Hybridization of Ruzchika MAP Estimated Naïve Bayes and Chicken Swarm optimization based dichotomous Regression Classifier for Intrusion Detection

Abstract

Intrusion detection is the method of observing and analyzing the events occurred in a network in order to solve the security problems. With the extensive growth of the network, the entire computer suffers from security vulnerabilities. Therefore the Intrusion Detection System (IDS) plays a  major role in identifying the anomalies or attacks in the network. In order to improve the Intrusion Detection accuracy, Hybrid Ruzicka Naive Bayes Chicken Swarm Optimized Feature Selection and Dichotomous Regression Classifier (HRNBCSOFS-DRC) model is introduced. The main objective of HRNBCSO-DRC model is to identify the intrusion through the optimal feature selection and classification. The hybrid technique starts with the initialization of Chickens (i.e., features) populations in the search space. Then the fitness of each chicken is calculated based on the Ruzicka similarity measure to identify the current best.
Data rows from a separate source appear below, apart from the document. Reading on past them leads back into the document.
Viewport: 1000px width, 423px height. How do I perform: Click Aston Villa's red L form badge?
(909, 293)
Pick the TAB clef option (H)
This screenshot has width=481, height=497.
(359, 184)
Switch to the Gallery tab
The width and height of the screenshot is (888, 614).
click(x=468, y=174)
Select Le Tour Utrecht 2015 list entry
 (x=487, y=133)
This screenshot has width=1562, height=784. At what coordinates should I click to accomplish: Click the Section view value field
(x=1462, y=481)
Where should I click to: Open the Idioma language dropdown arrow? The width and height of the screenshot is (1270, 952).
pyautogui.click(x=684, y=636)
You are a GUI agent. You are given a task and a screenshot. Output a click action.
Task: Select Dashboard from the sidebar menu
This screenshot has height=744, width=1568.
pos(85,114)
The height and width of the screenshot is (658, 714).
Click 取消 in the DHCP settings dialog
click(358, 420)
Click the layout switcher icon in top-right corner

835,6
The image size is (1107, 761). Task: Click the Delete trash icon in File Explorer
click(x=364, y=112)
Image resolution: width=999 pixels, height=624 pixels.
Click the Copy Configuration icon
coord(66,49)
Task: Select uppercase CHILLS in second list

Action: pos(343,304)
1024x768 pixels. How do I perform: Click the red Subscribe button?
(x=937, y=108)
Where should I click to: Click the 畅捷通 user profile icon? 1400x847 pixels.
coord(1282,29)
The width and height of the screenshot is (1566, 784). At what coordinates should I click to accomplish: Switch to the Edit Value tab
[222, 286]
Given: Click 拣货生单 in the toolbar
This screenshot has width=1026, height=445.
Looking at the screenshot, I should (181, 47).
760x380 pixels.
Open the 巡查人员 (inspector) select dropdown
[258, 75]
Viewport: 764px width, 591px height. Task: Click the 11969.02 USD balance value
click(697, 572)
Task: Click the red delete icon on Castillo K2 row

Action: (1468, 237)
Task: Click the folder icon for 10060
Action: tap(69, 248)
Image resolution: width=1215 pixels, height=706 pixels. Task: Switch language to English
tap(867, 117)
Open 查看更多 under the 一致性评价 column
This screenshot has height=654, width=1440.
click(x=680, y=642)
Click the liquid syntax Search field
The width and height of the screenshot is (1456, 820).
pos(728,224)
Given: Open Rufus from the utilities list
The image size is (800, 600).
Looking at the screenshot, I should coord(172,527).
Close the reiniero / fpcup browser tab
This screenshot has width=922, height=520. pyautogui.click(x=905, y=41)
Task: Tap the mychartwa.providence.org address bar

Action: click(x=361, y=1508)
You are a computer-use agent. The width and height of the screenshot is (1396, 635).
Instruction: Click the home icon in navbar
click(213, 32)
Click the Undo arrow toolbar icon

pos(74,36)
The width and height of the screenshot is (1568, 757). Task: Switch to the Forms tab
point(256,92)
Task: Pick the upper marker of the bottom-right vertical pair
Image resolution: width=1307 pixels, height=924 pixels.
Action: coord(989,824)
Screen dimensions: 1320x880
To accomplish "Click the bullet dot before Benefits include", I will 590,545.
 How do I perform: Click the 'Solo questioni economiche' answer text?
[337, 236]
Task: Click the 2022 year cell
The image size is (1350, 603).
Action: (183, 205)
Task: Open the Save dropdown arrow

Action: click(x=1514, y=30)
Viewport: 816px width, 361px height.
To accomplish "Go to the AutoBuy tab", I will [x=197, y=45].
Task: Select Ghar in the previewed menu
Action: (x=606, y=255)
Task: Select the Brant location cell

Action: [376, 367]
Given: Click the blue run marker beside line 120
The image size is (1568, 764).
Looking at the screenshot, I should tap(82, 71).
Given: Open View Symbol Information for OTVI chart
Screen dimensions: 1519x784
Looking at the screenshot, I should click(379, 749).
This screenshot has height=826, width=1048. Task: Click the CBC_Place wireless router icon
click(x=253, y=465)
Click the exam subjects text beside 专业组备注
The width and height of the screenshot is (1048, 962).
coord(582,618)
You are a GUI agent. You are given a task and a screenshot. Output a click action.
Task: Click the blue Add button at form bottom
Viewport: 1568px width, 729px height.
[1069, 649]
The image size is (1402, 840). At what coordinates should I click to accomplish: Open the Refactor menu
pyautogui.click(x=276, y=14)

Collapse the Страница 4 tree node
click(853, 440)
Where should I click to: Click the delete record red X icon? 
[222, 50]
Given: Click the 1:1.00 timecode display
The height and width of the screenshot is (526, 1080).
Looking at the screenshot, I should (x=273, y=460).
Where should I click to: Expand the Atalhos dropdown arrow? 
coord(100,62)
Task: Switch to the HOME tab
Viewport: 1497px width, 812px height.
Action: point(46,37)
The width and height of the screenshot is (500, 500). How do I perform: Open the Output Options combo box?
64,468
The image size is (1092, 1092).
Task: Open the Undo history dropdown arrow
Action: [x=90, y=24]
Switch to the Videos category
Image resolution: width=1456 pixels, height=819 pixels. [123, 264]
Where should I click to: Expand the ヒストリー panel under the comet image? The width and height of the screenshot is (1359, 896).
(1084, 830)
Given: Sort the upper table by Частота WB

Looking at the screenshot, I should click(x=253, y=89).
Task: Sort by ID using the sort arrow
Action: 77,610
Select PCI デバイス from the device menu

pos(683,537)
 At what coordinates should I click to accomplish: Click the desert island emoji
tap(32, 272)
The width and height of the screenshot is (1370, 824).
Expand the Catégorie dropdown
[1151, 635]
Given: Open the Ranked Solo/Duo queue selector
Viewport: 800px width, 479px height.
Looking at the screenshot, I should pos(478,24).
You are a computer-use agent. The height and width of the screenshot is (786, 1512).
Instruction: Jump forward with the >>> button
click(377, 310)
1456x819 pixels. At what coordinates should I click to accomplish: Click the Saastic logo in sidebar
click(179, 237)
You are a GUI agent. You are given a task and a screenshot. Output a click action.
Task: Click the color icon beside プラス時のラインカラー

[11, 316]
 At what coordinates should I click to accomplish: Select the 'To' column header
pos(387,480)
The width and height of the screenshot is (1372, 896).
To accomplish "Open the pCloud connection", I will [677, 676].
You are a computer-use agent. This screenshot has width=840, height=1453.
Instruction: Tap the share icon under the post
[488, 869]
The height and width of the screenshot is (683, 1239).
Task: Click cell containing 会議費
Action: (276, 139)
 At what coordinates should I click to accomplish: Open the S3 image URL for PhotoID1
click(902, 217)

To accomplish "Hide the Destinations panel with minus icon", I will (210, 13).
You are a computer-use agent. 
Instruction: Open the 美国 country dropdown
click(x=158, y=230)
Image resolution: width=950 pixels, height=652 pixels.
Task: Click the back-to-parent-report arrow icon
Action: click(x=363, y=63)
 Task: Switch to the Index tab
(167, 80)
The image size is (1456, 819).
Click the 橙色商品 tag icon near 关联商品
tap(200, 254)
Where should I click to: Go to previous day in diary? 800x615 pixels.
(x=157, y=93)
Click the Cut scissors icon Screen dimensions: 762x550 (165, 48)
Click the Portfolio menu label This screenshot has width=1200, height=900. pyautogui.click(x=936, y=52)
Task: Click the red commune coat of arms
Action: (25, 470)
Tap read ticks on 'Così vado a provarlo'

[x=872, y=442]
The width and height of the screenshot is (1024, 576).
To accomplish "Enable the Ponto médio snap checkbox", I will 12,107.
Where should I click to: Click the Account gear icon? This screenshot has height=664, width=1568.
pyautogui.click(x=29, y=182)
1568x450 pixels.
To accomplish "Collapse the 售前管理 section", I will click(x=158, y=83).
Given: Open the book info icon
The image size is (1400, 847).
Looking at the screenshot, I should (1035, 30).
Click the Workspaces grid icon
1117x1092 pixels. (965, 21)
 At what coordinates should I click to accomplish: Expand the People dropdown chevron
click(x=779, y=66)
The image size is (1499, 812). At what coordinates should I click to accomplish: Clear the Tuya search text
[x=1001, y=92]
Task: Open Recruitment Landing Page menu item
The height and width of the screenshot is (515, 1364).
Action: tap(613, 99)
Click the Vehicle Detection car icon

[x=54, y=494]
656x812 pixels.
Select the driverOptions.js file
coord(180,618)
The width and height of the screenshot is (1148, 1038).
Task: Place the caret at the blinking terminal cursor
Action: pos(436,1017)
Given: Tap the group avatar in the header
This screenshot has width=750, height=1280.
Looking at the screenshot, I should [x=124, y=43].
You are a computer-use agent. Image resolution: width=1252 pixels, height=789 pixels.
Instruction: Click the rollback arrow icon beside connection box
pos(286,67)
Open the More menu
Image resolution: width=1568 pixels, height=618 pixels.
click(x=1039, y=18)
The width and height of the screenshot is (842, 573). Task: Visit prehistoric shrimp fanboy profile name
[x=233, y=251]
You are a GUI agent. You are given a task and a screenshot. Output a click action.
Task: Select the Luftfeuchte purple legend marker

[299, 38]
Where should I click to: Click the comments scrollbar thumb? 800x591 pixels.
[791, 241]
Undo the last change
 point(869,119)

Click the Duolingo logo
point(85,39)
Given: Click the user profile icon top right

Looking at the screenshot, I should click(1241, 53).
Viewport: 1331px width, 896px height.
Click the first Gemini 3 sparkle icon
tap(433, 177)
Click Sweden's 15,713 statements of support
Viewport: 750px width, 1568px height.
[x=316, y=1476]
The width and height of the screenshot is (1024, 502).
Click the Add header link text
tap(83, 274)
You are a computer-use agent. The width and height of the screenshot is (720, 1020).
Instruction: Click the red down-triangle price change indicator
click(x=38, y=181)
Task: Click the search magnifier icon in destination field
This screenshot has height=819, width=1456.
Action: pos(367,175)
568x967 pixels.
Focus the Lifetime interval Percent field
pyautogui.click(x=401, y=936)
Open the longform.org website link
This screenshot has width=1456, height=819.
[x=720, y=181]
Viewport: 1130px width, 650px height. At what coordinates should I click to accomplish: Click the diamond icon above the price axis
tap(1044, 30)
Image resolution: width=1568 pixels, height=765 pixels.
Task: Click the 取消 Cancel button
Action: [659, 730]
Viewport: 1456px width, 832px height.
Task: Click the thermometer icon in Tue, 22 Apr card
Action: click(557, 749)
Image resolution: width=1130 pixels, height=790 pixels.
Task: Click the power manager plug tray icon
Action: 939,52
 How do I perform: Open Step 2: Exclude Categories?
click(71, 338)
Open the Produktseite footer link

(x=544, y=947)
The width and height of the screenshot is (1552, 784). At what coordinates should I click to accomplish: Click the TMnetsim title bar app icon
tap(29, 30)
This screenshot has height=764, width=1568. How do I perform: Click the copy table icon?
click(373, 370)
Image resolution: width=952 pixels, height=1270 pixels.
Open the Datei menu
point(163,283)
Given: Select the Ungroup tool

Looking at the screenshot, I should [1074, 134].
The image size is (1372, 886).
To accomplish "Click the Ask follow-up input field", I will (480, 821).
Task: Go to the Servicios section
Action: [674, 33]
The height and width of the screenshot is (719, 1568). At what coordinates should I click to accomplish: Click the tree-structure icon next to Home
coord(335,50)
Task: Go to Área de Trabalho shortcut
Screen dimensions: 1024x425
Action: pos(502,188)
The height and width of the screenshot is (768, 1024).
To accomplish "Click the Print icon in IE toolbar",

Based on the fitness value, the chickens are ranked.. Then the roulette wheel selection technique is applied to each group for choosing the attributes with higher fitness by applying the MAP estimated naïve Bayes probabilistic rule. The chicken’s with higher fitness is considered as rooster and the minimum fitness are considered as chicks and the remaining chickens are considered as hens. After finding the best feature, the rooster position gets updated along with the position of other chicken’s (i.e. hens and chicks) .This process gets iterated until a termination condition is met. Followed by, the hybrid model uses Dichotomous Regression function to analyze the selected feature value (i.e. training data) with the testing data. Then the data is classified as normal or abnormal based on the correlation coefficient value.. Experimental evaluation is performed with NSL-KDD dataset using different metrics such as Intrusion detection accuracy, precision, recall, F-measure and Intrusion detection time.